_Document source_:

● ● ● ●

Art contemporain africain

L’art contemporain africain s'inspire aussi bien des traditions du continent que des réalités urbaines contemporaines de l'Afrique.

Les techniques et les supports sont variés : peinture, installations avec projection vidéo, sculptures faites en matériaux de récupération.

Définitions[modifier | modifier le code]

La notion même d'art contemporain africain a évolué au fil des ans. À la fin des années 1960, l'art moderne et contemporain africain se définit par opposition à une forme artistique précoloniale qui est reliée à un peuple ou à un groupe culturel. L'art contemporain naitrait à la fin de la période coloniale avec l'apparition d'artistes qui ne sont plus des anonymes. Les échanges culturels entre l'Europe colonisatrice et l'Afrique seraient aussi le signe de cette apparition d'un art contemporain puisque que les artistes mêleraient ces influences pour créer un art original[1].

Cependant, plus récemment, le début de l'art contemporain africain est parfois daté des années 1980-1990, par opposition à une forme d'art antérieure nourrie des idéologies pan-africaines ou de la négritude, et alors qualifiée d'art moderne africain. Les projets artistiques contemporains seraient plus individuels, moins collectifs. Les évolutions politiques, sociétales et culturelles ont transformé les sociétés africaines et l'art s'est nourri de ces transformations[1].

U.-S. C. Nzewi postule que les évolutions du Dak'Art sont représentatives de l'art contemporain africain dans son ensemble, et souligne que si les objets étaient jusque là des tableaux ou des sculptures, de nouveaux modes d'expression sont apparus durant les années 2000 (photographie, vidéos, performances, etc.), reflétant l'emprise de la globalisation et la vision néolibérale du marché de l'art[1].

● ● ● ●

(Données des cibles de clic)
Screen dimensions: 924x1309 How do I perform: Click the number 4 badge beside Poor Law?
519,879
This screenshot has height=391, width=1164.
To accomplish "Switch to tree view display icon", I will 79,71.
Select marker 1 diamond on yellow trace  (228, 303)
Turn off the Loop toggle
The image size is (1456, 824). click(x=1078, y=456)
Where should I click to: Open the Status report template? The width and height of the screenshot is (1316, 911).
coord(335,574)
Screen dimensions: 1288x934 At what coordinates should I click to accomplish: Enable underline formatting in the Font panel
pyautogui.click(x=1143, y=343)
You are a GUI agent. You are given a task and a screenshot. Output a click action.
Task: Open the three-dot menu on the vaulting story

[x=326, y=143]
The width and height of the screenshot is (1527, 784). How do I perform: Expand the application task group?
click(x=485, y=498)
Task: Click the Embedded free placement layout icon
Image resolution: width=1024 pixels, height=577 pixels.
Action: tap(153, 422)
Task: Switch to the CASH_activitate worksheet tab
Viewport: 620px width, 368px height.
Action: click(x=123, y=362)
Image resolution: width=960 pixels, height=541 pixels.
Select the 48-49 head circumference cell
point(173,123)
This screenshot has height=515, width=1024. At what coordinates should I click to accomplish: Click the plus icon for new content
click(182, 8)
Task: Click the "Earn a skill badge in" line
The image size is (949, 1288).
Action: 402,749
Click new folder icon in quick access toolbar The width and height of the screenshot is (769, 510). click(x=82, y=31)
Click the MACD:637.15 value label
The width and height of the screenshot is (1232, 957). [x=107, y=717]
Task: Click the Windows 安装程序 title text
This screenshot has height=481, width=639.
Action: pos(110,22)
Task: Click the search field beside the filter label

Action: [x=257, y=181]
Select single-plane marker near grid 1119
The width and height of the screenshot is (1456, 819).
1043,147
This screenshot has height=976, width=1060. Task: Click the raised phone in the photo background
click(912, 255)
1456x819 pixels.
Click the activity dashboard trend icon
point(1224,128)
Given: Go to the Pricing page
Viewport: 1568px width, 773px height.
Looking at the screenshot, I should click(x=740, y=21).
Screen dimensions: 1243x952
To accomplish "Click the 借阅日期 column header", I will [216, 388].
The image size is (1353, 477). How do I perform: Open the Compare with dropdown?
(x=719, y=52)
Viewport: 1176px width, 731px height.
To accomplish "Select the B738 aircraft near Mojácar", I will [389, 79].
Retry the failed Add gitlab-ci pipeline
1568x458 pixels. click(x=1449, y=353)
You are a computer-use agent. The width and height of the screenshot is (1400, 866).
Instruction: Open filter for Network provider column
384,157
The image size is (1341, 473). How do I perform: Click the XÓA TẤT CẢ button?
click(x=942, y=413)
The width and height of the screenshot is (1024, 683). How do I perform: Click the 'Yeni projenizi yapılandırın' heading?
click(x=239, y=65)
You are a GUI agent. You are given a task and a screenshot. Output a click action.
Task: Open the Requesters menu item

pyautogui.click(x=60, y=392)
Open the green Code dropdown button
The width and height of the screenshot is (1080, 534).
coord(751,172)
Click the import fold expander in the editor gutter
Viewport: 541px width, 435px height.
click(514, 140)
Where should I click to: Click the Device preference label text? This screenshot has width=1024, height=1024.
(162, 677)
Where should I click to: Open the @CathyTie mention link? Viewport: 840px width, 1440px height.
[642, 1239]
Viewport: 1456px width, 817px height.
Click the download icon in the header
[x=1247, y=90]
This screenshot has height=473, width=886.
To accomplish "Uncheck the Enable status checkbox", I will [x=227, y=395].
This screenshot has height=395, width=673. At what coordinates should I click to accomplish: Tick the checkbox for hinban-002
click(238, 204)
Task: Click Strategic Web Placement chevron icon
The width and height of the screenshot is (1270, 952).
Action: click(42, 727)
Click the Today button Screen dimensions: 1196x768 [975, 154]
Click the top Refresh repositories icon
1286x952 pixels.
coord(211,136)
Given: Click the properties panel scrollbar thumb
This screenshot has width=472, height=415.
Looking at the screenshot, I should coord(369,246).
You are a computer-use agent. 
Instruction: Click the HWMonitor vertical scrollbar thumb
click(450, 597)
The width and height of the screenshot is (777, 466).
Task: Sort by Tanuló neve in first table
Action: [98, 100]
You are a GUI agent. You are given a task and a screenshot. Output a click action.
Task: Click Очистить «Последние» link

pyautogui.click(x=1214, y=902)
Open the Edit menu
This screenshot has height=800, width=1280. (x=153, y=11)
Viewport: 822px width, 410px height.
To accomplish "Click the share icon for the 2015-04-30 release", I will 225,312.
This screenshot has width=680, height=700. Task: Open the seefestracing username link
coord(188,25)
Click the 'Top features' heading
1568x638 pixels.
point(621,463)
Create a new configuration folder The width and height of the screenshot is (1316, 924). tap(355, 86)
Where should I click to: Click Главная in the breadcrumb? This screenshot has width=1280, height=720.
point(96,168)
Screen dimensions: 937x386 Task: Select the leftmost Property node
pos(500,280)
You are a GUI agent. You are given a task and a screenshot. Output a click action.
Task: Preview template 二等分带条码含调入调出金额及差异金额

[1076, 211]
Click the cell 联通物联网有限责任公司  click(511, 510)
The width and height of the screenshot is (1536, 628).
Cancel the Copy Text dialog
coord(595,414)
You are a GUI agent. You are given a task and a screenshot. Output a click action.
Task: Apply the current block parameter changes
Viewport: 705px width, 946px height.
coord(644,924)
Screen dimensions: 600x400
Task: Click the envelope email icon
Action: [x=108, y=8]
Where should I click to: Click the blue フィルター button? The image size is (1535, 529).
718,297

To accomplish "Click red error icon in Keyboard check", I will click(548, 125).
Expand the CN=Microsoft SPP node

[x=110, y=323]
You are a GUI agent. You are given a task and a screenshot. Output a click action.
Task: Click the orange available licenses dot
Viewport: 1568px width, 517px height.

● ● ● ●

_Consigne A_:
Recopiez mot pour mot le passage du texte sur l'art contemporain africain qui commence aux mots « Cependant, plus récemment, le » et s'arrête après « de ces transformations[1]. ».
_Consigne B_:
Répondez à ces questions à partir du texte sur l'art contemporain africain :
(i) En quels matériaux sont faites les sculptures citées parmi les techniques et supports ?
(ii) De quelles années le début de l'art contemporain africain est-il parfois daté plus récemment ?
(iii) Quels nouveaux modes d'expression sont apparus durant les années 2000, d'après U.-S. C. Nzewi ?

_Réponse attendue A_:
Cependant, plus récemment, le début de l'art contemporain africain est parfois daté des années 1980-1990, par opposition à une forme d'art antérieure nourrie des idéologies pan-africaines ou de la négritude, et alors qualifiée d'art moderne africain. Les projets artistiques contemporains seraient plus individuels, moins collectifs. Les évolutions politiques, sociétales et culturelles ont transformé les sociétés africaines et l'art s'est nourri de ces transformations[1].

_Réponse attendue B_:
(i) En matériaux de récupération.
(ii) Des années 1980-1990.
(iii) La photographie, les vidéos, les performances, etc.